This item is not available from ProQuest Dissertations & Theses.
Dissertation Abstracts International, Volume: 77-02(E), Section: B.
English
Summary:Signaling networks are regulated by a complex array of protein functions and dysregulation of these functions often leads to aberrant signaling behavior and disease. Protein domains are the minimally functional unit of a protein and of a signaling network. These domains can be enzymatic domains, such as kinase and phosphatase domains, or interaction domains, such as Src-homology 2 (SH2). Determining how individual domains contribute to the overall signaling behavior helps us understand how signaling networks operate and how aberrant signaling arises, which may ultimately inform therapeutic strategies. However, selective perturbation of protein domains is challenging due to the high homology within protein domain families. I took advantage of a small and robust engineered protein scaffold based on the tenth human fibronectin type III (FN3) domain called a monobody in order to engineer potent and specific perturbants of protein domains for dissecting signaling networks.
I started by developing inhibitors for SH2 domain-containing proteins involved in interactions with GAB2, a critical scaffold protein in the BCR-ABL signaling network. I was successful in isolating exquisitely potent monobodies directed towards the SH2 domains of phospholipase C gamma 1 (PLCG1) and SH2 domain-containing phosphatase 2 (SHP2). Interactome analysis of these monobodies revealed they were essentially monospecific in cells, approaching the highest specificity achievable and these monobodies are the first selective reagents reported for PLCG1 and SHP2. The monobodies directed towards the C-SH2 of PLCG1 and both the N-SH2 and C-SH2 of SHP2 are inhibitors of phosphopeptides. Crystal structures of SHP2 SH2/monobody complexes reveal how inhibition and specificity is achieved. Interestingly, the segments of both monobodies that bind to the peptide-binding grooves run in the opposite direction to that of canonical phosphotyrosine peptides, which may contribute to their exquisite specificity.

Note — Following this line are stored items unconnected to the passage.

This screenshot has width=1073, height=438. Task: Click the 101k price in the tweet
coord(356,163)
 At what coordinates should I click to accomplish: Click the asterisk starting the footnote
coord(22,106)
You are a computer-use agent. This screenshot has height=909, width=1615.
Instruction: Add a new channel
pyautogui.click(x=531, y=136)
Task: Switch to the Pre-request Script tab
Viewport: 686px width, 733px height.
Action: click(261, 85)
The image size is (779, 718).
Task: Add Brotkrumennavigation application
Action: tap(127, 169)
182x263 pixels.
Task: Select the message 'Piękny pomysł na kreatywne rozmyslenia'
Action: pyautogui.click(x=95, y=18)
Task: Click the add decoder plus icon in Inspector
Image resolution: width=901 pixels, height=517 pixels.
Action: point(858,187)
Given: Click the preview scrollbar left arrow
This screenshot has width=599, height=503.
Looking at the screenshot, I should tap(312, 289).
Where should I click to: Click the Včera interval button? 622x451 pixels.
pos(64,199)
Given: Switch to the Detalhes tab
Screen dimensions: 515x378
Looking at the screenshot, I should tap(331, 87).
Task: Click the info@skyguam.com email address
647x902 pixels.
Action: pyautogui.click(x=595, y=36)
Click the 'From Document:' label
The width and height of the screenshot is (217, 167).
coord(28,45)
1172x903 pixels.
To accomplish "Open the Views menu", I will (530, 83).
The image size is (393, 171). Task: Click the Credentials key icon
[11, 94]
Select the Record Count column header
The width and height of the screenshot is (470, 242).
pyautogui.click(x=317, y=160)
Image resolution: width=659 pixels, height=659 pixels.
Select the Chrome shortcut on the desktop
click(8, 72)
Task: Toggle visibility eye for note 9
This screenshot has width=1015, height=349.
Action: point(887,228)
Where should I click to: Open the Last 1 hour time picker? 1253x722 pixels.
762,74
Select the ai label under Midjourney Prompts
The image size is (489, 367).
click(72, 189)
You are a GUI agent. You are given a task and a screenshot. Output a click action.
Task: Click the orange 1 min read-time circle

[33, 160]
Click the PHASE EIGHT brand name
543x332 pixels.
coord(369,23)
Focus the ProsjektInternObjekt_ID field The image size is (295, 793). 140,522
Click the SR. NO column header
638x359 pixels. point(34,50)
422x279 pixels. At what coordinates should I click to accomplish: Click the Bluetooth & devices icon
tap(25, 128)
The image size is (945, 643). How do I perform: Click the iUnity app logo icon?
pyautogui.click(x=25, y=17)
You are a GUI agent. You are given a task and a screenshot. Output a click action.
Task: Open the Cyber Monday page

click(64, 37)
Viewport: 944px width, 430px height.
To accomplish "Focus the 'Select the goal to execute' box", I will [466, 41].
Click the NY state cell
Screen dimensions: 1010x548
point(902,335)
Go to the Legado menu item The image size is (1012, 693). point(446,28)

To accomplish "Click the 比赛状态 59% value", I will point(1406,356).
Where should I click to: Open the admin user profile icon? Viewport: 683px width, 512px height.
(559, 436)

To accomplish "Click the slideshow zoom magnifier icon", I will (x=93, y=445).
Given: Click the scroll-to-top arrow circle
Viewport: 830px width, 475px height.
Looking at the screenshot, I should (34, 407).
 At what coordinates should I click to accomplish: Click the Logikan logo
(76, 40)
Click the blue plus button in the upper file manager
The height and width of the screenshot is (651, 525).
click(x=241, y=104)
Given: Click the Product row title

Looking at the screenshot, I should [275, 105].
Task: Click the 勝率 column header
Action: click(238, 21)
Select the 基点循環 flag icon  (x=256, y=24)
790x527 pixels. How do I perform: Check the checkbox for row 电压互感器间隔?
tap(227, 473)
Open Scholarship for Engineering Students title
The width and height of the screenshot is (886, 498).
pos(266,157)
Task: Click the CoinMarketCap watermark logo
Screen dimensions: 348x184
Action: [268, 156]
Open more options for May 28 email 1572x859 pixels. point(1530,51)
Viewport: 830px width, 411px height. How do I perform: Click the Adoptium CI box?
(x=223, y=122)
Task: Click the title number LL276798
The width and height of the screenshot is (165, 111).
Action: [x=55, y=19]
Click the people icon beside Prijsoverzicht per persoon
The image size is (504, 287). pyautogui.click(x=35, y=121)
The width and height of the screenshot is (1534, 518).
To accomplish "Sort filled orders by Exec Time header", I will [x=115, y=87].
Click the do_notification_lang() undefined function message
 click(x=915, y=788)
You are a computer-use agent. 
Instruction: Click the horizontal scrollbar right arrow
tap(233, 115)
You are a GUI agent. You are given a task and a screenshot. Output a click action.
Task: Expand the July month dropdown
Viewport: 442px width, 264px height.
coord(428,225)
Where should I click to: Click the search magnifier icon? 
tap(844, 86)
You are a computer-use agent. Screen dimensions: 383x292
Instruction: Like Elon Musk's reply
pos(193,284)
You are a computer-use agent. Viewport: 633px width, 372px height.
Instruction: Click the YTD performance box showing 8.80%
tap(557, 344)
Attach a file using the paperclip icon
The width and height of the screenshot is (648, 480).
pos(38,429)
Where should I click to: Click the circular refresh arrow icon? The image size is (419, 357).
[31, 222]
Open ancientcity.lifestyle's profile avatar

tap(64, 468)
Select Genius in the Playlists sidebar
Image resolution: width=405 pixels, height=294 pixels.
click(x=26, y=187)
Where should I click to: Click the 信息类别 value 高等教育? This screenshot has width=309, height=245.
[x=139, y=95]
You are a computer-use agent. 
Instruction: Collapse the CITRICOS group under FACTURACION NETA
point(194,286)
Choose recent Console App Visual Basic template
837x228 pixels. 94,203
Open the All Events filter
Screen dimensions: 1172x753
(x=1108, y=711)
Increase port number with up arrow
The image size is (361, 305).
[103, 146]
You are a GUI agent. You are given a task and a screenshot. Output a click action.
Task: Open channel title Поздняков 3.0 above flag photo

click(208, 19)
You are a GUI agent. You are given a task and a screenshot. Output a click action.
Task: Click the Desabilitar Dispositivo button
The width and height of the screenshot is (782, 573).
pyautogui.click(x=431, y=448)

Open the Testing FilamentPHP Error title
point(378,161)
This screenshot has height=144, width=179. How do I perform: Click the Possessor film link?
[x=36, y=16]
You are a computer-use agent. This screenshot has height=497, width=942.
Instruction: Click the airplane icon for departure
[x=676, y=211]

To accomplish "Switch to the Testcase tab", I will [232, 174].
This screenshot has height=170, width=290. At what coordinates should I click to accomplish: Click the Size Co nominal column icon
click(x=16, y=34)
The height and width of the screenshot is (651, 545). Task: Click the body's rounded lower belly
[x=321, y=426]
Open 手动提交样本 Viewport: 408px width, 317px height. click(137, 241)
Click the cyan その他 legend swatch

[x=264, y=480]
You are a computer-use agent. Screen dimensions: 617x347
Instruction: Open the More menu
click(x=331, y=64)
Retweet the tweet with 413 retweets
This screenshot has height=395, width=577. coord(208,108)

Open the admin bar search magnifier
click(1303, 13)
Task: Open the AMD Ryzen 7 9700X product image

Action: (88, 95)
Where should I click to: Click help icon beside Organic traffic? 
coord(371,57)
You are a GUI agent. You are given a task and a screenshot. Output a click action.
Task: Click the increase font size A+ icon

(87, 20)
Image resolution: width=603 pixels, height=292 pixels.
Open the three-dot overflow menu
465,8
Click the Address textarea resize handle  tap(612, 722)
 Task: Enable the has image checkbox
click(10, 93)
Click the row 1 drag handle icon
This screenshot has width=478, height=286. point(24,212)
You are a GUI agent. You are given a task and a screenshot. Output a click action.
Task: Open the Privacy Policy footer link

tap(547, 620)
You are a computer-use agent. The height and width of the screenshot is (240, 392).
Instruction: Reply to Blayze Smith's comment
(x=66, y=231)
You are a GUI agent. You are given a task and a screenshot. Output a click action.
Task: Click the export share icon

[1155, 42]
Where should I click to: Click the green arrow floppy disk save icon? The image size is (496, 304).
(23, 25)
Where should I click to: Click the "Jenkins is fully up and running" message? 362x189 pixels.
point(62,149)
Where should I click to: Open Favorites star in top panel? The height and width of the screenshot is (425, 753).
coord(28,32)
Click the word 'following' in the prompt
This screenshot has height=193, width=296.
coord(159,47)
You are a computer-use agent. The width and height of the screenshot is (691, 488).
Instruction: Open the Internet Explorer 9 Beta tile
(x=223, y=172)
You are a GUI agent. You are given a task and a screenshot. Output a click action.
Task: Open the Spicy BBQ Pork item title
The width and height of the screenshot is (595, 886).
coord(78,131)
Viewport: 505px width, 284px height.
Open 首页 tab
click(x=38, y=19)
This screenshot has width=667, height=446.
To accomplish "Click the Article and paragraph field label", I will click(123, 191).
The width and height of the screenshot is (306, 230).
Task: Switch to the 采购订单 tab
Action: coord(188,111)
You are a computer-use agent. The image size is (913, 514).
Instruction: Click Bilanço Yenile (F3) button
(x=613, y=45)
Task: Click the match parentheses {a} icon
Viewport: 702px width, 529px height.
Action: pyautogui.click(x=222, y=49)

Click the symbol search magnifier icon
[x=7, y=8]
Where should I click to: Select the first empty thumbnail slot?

In order to demonstrate the utility of monobodies for dissecting signaling networks, the SHP2 SH2-binding monobodies were expressed in BCR-ABL-expressing cancer cells. Monobodies targeting the N-SH2 domain disrupted the interaction of SHP2 with its upstream activator, the Grb2-associated binder 2 adaptor protein, suggesting decoupling of SHP2 from the BCR-ABL protein complex. Inhibition of either N-SH2 or C-SH2 was sufficient to inhibit two tyrosine phosphorylation events that are critical for SHP2 catalytic activity and to block ERK activation. In contrast, targeting the N-SH2 or C-SH2 revealed distinct roles of the two SH2 domains in downstream signaling, such as the phosphorylation of paxillin and signal transducer and activator of transcription 5. These results delineate a hierarchy of function for the SH2 domains of SHP2 and validate monobodies as potent and specific tools for dissecting signaling networks in cells.
I next sought to develop monobodies targeting the protein tyrosine phosphatase (PTP) domain of SHP2, a critical regulator of ERK signaling. I successfully isolated monobodies that were potent inhibitors of SHP2 catalytic activity and the monobodies were specific for the PTP domain of SHP2 versus the close homologs SHP1 and PTP1B. These monobodies are the first selective inhibitors of this protein domain. A crystal structure of the SHP2 PTP/monobody complex reveals how inhibition and specificity is achieved. Along with the SHP2 SH2 monobodies, these reagents are among the first and most selective reagents to target a phosphatase, and will be of significant use for SHP2 studies. Together, this work demonstrates that monobodies are excellent perturbants of protein domains and are fantastic tools for dissecting the functions of protein domains in signaling networks.